Türkiye Gazeteciler Sendikası (TGS) ile Sputnik Türkiye Ofisi işvereni arasında sürdürülen toplu iş sözleşmesi görüşmelerinde anlaşma sağlanamaması üzerine başlayan grev sürüyor.
Sendika bugün 20. güne girecek grev için bir çağrıda bulundu. Sosyal medya hesabından yapılan çağrıda şu ifadeler kullanıldı:
"Bugün sendika hakkı ve adil bir ücret talebi ile başladığımız grevimizin 20. günündeyiz. İlk günkü gibi kararlı, ilk günkü gibi inançlıyız. Greve başlarken taleplerimiz çok açık ve yasal taleplerdi. Hukuksuz biçimde işten atılan üyelerimizin işlerine geri alınmaları ve toplu iş sözleşmesinin imzalanmasıydı. 7 Ağustos’tan beri Türkiye Cumhuriyeti Anayasasını tanımayanlara, kanunlarımızı hiçe sayanlara karşı sessiz kalanları anlamakta güçlük çekiyoruz. Bu ülkeye isteyen patron gelip, kanunları istediği gibi eğip bükerek insanları çalıştırabiliyor mu?
Çalışma ve Sosyal Güvenlik Bakanlığı, İletişim Başkanlığı ve İçişleri Bakanlığı bu suçlara sessiz mi kalacak? Sputnik işvereni grevi kırmak için her yolu denerken bu ülkenin kanunlarının çiğnenmesine izin mi verecekler? Aradan geçen 20 günde işverenden tek bir olumlu adım gelmediği gibi yasadışı girişimleri de devam ediyor. Önce grevin yasadışı olduğunu iddia ederek mahkemeye başvurdular. Ancak mahkeme yürütmeyi durdurma taleplerini reddetti. Bunun üzerine grevin etkisini kırmak için Rusya’da Türk vatandaşlarını işe aldılar ama hala çalıştıramıyorlar. Türkiye’de ise işsizliği fırsat bilen kendini bilmezler, işsiz gazetecileri arayarak iş teklifleri, iş görüşmeleri yaptı. Aralarından siyasetçileri arayıp sendikayı suçlayacak kadar hadsizleşenler oldu.

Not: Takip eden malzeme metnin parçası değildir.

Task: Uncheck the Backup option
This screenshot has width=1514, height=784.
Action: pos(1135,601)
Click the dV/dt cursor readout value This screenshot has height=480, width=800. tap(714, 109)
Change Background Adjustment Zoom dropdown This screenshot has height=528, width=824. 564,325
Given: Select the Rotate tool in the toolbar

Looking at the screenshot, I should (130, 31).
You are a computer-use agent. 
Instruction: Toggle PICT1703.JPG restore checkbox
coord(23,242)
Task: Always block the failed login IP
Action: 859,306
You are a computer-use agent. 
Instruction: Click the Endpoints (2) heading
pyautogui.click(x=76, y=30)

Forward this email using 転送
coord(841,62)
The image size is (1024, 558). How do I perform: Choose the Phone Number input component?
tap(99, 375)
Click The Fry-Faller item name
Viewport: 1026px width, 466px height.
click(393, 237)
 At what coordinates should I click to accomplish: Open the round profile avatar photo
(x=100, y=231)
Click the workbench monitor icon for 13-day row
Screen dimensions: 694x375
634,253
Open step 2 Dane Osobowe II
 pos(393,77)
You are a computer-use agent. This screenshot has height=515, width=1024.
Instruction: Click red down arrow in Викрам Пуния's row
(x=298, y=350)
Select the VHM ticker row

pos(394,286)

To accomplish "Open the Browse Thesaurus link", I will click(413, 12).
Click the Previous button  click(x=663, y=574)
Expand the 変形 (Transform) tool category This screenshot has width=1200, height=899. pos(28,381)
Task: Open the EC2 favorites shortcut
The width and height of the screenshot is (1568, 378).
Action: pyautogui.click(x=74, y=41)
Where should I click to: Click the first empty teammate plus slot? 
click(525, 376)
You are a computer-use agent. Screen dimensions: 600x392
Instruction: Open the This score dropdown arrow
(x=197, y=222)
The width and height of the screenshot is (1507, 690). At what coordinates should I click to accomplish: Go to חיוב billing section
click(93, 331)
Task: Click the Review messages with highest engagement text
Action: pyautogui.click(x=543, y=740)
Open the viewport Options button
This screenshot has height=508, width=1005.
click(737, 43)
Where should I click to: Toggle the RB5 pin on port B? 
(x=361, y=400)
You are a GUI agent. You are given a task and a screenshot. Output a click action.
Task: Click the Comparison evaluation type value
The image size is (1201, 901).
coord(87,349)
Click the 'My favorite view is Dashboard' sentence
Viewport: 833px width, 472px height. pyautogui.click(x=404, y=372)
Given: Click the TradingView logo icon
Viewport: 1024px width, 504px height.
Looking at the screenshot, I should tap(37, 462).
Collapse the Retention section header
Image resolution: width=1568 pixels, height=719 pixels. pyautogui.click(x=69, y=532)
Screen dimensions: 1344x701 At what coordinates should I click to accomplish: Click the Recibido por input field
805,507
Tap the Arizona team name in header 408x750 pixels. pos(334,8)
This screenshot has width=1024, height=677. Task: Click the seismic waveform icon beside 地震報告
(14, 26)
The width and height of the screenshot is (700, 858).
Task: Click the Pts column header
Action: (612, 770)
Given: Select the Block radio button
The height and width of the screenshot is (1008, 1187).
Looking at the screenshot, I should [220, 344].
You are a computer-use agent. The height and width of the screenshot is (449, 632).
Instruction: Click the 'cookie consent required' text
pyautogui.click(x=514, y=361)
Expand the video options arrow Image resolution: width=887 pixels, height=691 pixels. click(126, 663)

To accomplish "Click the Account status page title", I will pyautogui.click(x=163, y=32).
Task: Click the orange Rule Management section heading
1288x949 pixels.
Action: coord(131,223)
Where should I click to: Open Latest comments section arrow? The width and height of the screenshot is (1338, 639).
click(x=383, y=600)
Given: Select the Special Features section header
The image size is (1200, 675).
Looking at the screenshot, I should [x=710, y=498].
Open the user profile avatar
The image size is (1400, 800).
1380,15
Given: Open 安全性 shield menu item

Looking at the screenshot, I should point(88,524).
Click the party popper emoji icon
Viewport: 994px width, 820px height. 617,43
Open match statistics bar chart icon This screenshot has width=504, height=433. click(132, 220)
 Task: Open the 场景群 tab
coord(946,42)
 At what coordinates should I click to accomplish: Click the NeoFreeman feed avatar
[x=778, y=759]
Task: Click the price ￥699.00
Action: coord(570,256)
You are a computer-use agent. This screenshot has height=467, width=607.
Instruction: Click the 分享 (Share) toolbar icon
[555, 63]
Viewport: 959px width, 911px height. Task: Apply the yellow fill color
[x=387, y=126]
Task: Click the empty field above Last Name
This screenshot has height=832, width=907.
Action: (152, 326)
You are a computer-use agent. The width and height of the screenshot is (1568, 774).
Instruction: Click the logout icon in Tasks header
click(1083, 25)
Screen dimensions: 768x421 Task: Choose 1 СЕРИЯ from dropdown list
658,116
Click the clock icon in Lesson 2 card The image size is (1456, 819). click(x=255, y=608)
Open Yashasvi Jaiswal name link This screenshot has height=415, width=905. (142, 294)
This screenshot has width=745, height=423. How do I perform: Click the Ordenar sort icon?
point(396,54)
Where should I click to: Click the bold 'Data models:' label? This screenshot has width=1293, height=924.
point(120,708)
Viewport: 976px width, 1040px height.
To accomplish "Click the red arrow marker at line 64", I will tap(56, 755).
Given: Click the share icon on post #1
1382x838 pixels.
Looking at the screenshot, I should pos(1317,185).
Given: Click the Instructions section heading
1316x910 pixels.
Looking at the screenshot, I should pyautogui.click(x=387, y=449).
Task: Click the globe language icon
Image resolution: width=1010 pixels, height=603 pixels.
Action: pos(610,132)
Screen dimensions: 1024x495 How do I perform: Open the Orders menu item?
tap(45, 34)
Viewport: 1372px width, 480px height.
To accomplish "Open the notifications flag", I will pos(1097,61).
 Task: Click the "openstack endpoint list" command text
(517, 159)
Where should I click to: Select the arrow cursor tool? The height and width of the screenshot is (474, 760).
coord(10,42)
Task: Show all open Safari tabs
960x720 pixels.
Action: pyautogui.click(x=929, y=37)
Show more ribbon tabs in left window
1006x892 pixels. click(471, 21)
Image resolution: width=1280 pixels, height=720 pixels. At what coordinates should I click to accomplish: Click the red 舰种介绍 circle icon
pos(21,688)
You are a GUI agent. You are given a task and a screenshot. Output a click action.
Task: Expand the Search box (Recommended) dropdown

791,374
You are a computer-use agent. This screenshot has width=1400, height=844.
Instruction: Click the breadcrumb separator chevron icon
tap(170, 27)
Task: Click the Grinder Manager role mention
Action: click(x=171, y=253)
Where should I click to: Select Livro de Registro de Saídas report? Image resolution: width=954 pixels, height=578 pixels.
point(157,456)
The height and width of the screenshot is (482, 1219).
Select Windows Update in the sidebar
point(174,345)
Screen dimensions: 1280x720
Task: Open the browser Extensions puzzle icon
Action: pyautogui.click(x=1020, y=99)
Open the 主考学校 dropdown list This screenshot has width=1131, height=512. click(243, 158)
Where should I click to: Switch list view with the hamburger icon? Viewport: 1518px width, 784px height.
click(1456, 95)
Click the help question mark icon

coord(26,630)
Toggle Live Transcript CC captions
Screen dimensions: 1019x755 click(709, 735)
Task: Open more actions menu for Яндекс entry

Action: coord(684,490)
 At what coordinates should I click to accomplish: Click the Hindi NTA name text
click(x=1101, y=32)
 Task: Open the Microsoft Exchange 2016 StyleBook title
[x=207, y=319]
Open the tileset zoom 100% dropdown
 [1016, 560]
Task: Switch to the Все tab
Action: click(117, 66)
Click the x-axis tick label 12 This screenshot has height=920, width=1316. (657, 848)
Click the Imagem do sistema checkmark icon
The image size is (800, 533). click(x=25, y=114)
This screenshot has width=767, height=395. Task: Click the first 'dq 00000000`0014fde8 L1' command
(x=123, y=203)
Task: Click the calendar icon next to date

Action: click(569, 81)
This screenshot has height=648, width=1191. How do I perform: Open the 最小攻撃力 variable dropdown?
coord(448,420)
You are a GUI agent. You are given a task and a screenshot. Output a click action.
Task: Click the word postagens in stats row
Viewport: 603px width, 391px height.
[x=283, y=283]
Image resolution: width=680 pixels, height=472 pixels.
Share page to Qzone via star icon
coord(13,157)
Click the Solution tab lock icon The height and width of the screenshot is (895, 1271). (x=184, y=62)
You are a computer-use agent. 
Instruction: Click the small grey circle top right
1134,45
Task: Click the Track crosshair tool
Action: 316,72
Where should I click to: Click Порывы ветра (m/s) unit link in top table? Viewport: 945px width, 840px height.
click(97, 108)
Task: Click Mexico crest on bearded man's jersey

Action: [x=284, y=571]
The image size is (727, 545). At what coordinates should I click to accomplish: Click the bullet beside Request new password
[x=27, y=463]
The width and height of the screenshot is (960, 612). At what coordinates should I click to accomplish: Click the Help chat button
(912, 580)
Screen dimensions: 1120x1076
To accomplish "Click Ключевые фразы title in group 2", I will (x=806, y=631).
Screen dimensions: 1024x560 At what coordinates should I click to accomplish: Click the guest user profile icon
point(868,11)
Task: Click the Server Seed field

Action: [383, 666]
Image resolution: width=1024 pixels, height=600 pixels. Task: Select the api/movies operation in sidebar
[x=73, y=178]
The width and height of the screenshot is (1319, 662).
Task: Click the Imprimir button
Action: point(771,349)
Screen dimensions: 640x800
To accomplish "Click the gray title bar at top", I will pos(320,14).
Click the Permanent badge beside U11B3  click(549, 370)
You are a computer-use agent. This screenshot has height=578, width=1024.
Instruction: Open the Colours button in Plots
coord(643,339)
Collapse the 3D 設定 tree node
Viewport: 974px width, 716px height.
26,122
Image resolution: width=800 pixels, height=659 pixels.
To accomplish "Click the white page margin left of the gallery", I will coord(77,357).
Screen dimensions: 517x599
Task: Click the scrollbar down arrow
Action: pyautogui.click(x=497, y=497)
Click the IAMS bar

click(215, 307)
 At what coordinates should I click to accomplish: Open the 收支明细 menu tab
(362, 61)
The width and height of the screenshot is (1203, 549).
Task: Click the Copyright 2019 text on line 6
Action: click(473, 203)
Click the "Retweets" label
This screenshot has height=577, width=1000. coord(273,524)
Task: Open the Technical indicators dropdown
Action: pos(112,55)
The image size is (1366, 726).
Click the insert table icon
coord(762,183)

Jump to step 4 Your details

"Kazanana kadar direneceğiz"
Ama şunu bilsinler ki, ne yaparlarsa yapsınlar kendilerini temize çekemeyecekler. Bunlar beyhude girişimler. Grev kırıcısı oldukları, meslektaşlarını yolda bıraktıkları gerçeği meslek hayatlarında hep arkalarından gelecek. Son 20 günde herkes safını netleştirdi. Kimi emeği ve dayanışmayı, kimi ise kariyerini seçti. Bizlerin safı emek, bizlerin safı dayanışma, bizlerin safı mücadeledir. Makam ve mevkilerini düşünenler değil, direnenler işçi sınıfı tarihinde yerlerini alacak. Yılmayacağız, kazanana kadar direnmeye devam edeceğiz."